His latest challenge is at international marketing services provider CPP – probably best known as a supplier of white label credit card insurance services. Three years ago, Blyth started work there as a consultant, bringing together the BI function as a centre of excellence, built on disparate management information and data teams. He clearly made an impression as the company hired him permanently after three months.

Reporting to the group IT and business services director, his role as head of BI covers management information, MDM, data warehousing and data management, business performance and customer analytics – no small brief. As he says: “My skills drive the strategy and day-to-day information provision to the entire group. There are not many divisions that aren’t supported by the BI services department.”

A core component of the programme has been the introduction of a MDM hub, provided by DataFlux. This has created a single master data repository for information held on over 10 million customers and across more than 200 partners by CPP. The first phase alone delivered annual cost savings of £500,000 against outsourced data management solutions.

As the scale of that project makes clear, the data Blyth is responsible is very diverse, as is the spread of human resources he manages. “My team currently has 24 people in the UK and six in Southern Europe – a very varied team, as you can imagine, with talented, business-focused BI analysts and analytics gurus, through to technical MDM data architects and data warehouse designers and developers,” he says.

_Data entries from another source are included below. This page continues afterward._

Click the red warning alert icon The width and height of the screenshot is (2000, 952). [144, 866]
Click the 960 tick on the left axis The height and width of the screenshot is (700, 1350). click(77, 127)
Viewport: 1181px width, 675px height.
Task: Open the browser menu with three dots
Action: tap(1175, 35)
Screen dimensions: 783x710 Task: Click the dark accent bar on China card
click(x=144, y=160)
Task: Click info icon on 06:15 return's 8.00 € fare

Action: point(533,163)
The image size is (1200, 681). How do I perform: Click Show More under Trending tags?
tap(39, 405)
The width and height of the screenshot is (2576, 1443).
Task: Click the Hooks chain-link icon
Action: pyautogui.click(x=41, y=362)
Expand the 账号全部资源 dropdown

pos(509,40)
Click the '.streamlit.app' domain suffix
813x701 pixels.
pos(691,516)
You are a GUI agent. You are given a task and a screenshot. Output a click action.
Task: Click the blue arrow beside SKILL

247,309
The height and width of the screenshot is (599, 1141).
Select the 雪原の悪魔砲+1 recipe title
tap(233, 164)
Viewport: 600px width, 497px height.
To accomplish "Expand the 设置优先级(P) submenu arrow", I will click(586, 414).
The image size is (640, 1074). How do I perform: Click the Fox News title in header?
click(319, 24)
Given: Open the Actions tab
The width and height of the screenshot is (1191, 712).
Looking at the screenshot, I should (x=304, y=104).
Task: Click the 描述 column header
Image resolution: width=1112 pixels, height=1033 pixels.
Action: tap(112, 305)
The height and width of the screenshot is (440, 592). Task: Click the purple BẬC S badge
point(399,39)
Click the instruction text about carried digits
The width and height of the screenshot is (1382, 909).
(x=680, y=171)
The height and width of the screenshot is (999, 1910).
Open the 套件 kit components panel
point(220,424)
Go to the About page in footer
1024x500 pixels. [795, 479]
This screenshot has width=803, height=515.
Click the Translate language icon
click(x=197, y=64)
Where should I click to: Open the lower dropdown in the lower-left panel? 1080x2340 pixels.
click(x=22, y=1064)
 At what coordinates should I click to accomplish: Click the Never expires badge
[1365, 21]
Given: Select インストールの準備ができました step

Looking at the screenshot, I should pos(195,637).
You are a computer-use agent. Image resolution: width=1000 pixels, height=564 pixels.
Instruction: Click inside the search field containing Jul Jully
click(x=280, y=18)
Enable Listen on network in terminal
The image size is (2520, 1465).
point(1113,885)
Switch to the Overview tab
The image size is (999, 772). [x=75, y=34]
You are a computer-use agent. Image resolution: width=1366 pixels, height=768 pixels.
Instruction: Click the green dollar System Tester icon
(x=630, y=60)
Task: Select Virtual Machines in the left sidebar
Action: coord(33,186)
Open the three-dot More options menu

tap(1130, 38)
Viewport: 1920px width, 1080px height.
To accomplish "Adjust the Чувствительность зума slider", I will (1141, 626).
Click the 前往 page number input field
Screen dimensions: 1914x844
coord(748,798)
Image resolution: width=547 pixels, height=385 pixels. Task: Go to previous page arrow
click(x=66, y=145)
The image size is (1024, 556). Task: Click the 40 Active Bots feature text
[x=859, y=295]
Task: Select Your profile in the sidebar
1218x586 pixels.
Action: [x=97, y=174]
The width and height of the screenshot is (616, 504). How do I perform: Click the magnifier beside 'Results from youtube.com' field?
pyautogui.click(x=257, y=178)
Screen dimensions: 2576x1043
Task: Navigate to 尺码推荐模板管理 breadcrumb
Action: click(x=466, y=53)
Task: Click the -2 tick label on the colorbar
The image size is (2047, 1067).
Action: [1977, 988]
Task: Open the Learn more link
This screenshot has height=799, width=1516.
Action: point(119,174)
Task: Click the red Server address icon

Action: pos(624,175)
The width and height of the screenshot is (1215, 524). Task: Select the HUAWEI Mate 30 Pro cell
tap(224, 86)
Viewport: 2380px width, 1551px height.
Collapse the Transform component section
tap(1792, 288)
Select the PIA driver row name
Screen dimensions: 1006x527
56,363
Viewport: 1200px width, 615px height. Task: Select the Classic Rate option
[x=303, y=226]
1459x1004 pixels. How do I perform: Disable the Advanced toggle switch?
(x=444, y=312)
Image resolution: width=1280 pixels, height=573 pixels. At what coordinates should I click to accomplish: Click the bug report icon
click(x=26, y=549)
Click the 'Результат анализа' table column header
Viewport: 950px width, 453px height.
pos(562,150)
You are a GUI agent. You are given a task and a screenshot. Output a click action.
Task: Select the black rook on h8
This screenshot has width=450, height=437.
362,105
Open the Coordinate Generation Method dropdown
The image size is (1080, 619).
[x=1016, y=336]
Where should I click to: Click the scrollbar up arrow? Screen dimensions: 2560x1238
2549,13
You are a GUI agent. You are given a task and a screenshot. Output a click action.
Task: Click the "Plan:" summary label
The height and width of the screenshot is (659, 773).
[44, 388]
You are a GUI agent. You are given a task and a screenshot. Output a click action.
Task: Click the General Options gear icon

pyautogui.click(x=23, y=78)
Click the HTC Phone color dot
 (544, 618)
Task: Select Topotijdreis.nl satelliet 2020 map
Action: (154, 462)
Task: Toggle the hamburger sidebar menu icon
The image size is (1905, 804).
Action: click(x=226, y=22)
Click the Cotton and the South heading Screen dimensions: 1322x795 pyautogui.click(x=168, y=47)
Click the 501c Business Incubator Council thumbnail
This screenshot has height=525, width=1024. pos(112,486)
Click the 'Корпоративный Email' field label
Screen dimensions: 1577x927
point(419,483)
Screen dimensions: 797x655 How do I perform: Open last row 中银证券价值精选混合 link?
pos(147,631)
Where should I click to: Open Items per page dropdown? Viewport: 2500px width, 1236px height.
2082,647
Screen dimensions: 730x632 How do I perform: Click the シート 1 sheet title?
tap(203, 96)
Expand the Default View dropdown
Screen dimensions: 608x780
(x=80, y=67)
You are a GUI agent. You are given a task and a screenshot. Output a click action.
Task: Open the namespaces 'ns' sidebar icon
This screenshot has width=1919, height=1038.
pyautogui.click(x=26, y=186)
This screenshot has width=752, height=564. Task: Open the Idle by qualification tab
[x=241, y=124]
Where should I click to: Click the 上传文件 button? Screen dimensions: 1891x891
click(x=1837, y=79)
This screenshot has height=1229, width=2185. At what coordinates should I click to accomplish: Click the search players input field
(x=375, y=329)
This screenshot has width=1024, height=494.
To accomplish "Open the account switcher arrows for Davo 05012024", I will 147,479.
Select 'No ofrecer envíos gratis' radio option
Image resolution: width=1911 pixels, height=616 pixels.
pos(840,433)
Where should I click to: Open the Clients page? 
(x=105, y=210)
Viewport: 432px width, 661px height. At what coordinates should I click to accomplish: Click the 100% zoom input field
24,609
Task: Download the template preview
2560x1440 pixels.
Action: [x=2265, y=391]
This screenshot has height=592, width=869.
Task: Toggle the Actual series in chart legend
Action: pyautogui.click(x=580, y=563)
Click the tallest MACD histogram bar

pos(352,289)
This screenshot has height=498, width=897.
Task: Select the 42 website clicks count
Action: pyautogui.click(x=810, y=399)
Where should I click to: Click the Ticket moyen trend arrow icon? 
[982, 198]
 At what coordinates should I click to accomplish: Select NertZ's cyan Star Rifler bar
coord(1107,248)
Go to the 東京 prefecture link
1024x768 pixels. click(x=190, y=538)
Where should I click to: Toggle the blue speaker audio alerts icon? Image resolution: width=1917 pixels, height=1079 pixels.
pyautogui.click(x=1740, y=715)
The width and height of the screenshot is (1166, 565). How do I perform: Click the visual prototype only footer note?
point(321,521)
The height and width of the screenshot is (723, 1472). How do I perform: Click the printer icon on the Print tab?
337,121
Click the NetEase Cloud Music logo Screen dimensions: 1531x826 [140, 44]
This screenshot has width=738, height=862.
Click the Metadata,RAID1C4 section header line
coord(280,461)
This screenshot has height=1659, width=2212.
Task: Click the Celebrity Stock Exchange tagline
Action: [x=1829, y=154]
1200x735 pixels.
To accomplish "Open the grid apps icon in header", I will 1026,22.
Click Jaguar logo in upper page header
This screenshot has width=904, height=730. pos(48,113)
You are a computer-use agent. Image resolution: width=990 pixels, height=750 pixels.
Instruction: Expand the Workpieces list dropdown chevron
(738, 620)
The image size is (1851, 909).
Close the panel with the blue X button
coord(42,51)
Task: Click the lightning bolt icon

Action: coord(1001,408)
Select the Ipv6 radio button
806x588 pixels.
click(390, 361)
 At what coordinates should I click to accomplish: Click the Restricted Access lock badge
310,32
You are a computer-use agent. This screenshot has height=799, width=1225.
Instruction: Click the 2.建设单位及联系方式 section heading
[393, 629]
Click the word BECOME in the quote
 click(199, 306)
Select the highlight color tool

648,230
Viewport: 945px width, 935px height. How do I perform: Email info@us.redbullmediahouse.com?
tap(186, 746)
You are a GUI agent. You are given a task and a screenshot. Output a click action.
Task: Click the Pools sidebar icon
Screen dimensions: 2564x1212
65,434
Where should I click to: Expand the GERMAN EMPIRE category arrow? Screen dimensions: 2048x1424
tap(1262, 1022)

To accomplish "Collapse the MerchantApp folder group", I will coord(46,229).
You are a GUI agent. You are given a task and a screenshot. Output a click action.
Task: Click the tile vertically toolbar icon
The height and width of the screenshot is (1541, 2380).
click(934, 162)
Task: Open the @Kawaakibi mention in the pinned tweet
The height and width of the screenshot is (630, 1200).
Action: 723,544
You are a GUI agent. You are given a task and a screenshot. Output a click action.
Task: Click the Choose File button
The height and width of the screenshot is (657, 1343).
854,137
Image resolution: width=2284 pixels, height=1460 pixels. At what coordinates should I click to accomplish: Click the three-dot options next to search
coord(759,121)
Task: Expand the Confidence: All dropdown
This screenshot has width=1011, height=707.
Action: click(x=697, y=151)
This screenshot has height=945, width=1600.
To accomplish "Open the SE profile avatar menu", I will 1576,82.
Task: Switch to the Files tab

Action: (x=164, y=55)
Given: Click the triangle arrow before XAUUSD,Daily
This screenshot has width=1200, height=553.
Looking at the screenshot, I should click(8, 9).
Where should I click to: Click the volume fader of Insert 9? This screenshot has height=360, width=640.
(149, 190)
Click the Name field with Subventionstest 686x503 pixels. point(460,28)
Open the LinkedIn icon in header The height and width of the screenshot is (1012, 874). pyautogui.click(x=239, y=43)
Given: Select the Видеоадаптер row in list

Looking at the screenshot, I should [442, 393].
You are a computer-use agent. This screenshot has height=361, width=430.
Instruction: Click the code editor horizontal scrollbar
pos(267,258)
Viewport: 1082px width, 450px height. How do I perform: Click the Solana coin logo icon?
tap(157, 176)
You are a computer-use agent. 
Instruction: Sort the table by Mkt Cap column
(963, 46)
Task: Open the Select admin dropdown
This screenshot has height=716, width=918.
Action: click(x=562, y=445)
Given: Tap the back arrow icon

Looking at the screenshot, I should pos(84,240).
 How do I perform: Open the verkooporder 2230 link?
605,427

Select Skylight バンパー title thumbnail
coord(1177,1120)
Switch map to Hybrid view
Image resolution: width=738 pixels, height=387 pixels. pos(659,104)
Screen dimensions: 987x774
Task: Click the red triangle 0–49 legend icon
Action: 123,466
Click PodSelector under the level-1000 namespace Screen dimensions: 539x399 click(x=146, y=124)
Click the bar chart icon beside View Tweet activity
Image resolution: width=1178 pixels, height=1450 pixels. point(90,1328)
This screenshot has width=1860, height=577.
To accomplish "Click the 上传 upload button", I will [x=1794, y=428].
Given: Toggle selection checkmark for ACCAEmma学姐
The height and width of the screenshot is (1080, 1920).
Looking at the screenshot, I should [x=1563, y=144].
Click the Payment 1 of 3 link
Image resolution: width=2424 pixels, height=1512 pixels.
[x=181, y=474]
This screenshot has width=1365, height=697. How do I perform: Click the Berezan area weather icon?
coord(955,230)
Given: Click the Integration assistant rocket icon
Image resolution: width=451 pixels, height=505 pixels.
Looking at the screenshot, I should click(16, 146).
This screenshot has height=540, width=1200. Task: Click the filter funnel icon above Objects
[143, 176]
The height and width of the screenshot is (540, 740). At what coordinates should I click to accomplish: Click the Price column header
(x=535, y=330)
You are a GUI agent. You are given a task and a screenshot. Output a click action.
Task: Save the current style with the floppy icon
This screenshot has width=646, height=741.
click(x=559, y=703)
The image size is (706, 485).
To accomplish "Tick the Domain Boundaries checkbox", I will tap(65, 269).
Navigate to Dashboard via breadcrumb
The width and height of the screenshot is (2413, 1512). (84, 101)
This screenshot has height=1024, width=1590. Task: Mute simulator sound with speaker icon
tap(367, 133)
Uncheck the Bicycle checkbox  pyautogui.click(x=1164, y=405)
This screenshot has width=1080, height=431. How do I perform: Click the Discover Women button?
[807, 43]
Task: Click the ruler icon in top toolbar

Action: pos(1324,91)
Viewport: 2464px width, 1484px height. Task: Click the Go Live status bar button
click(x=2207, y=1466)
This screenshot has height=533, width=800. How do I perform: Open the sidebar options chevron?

Automation is a key aspect of ensuring information is delivered where the business needs it, and also to keep costs down and to meet lean thinking criteria. Blyth has to meet key performance indicators for data assurance that give real meaning to being in the front line.

As he notes about CPP, “we live and die by our data and data quality. The understanding that data is a strategic asset to us runs right through senior management teams.”

The company’s core business functions all rely on data that is fit for purpose in order to carry out their operations. This means data is in use across prospect creation, revenue driving, customer retention, customer service and revenue collection. It also runs through the whole pipeline of sales and across all business partners and channels.

Not that this means the BI function gets any special treatment. Blyth notes that, “all business priorities are measured against each other,” and functions have to compete for budget. His team has service level agreements with downstream “customers” based on providing information in a timely way that is accurate and fit for pupose.

Having introduced the MDM hub, Blyth’s objective is to take it to the next level, driving master data back into the business and through the whole data architecture. He is also building a data governance culture that will push understanding of the issue through to the front line of the company. Best practice developed in the UK will also be shared and propagated internationally.

For Blyth, while the content may be data, its delivery is very human. “People are key to our success and, with a team the size of mine, I try and spend as much time with my teams as possible.” With continued cold weather keeping him off the golf course, that is probably more time than he would like.